再加上她看得出来她父亲是真的生气了,愈加的心虚的同时还有些没底。
在任幸的认知中,这任承国吧,不发威时就是病猫,发威了时就立马变成了吃人的老虎……
所以她绞尽脑汁地想着自救之法,最后想啊想啊,终于,有了,她可以卖惨啊。
于是对着任承国就“呜呜呜呜呜……”
但这次她就是随便地呜呜了几声,目的只有一个,向她父亲证明她现在还是个需要关爱需要呵护的病人。

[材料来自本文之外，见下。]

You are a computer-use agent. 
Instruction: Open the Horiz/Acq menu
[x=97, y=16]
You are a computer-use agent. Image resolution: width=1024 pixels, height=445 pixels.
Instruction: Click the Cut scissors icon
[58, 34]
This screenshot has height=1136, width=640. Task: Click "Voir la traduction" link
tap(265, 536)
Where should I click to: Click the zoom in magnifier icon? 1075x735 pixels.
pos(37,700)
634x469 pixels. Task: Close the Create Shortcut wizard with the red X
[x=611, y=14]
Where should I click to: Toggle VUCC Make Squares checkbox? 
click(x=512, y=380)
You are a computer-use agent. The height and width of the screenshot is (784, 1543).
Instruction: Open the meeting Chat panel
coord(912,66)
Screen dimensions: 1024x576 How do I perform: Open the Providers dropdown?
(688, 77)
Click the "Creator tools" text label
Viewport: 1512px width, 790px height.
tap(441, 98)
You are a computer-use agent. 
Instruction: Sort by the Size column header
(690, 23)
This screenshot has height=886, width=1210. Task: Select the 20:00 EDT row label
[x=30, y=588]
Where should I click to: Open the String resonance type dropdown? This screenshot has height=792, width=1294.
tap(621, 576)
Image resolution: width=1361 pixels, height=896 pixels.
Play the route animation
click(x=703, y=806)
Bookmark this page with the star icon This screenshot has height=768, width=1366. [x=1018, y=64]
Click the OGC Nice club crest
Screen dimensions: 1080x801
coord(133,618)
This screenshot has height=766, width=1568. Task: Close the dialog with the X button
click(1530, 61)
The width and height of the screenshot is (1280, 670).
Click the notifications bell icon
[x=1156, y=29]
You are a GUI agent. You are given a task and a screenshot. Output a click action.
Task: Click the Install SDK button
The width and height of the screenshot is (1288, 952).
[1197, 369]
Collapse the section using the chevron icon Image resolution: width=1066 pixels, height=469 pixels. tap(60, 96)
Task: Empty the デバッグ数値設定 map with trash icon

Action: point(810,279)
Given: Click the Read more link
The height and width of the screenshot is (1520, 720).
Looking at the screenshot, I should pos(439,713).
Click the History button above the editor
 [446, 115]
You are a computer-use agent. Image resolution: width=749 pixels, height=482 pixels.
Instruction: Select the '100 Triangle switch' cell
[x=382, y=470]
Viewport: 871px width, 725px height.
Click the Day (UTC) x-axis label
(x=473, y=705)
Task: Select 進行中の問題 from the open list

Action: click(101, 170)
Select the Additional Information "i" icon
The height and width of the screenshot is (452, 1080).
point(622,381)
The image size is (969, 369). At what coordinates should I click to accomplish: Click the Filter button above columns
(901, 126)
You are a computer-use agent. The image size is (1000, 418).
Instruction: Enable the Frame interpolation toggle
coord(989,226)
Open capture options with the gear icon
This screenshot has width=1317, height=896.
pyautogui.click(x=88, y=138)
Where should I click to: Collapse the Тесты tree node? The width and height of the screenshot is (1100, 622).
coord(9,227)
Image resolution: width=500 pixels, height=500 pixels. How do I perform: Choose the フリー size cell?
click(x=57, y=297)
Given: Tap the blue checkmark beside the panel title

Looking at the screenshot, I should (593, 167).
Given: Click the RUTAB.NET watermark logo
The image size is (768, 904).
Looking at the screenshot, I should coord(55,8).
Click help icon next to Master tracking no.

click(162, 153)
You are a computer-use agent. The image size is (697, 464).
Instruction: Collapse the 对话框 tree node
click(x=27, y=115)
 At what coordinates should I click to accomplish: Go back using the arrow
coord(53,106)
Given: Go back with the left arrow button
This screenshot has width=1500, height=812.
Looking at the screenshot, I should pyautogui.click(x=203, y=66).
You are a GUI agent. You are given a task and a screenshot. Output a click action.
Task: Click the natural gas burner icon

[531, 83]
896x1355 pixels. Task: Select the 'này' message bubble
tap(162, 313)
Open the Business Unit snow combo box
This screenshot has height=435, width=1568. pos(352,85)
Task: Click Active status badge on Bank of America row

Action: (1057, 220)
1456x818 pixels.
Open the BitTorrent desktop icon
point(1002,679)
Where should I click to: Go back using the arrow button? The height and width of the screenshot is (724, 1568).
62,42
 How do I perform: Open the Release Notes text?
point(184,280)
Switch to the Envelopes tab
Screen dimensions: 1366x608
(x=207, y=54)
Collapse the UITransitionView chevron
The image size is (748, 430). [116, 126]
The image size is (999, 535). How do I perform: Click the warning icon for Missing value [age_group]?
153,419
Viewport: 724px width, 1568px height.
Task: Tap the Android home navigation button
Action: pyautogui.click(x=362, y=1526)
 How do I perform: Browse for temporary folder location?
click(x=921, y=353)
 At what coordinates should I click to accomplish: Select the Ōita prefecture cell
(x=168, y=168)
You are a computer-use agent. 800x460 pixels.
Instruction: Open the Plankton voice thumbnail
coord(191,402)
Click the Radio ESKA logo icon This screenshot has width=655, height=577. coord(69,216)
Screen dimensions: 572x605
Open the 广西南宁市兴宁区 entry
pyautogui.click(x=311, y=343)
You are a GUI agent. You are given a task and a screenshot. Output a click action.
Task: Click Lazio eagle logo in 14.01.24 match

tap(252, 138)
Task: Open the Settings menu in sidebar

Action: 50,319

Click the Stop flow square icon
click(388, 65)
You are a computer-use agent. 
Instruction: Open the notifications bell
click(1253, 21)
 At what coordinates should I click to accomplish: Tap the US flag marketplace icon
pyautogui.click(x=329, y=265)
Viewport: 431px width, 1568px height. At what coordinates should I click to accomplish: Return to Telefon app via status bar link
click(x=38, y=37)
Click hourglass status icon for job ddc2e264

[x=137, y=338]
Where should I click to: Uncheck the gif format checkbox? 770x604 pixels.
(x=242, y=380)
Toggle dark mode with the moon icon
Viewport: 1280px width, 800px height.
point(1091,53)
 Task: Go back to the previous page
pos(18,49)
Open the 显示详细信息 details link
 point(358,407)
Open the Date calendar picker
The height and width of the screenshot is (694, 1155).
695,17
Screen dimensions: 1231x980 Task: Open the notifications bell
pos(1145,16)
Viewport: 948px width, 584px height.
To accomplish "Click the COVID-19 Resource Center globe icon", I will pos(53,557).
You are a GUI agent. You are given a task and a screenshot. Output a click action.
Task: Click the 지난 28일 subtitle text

“行了,这都多长时间了,把你嘴里的棉球吐了吧。”任承国冷着脸说到,整个儿一副你吐完了我们再算账的样子!
任幸苦着脸,吐了棉球,然后开始想其他的办法,可是想了半天也没想出来,最后挣扎了半天之后,还是决定继续卖惨吧。
于是故意地在任承国的面前捂着半边脸委屈道,“我师父说了,这整牙也算是个小手术的。我现在刚刚伤了元气,你还说我,怎么这么狠心啊。这是虐待未成年你知道吗?”
“呵。”
任承国被她气得笑了,“那你说,我要怎么做才不算是虐待你呢?恩?坐在车里让你撞?这知道的你是踩错了油门,这不知道的,还以为你要弑父呢!”
“首长,这都是我不好,不怪淘淘的。”甘愿连忙抢话到。
他看得出首长这次是真的火大了,任幸毕竟才只有十六岁,不仅性子不够沉稳还缺乏相应的应变能力,就这样冒冒失失地纵容她去开车的确是不妥。这不仅会威胁到任幸的自身安全,同时还会危害到其他人。到时若真的造成了什么无法挽回的后果,后悔都来不及。
“哼!你还以为跑得了你了?!”
任承国冷着脸看着甘愿,“居然纵容淘淘去学开车,然后还帮她瞒着我,这到底是谁给你的权力?你就是这样帮我照看淘淘的?!”
“我……”
“不用解释!我是让你来保护她的,不是让你来哄着她玩的!若是你不行,那就换人!”
任幸一听要换人,立马就慌了,也不管三七二十一了直接就冲到了任承国的面前没好气地说到,“喂,任承国,你凶什么凶?你将自己的包袱丢给别人不说,完了还怪别人做的不好,哪有你这样的父亲!
你自己天天不回家,不负责任,对我不闻不问,你不内疚!完了你还嫌弃别人,你有什么资格?如果觉得不好那你自己来啊!
总之你好好想想吧,你这样做对吗?!”
任承国也知道他这样将一切全都推到了甘愿身上是有些不太合适,甘愿现在对任幸到底怎么样他是看在眼里的,若不是因为真的宠爱她也不会这样拿她没办法,于是想了想他还是收了收怒气,渐趋平和地说到,“那好吧,我不说甘愿了,说你。”
“……”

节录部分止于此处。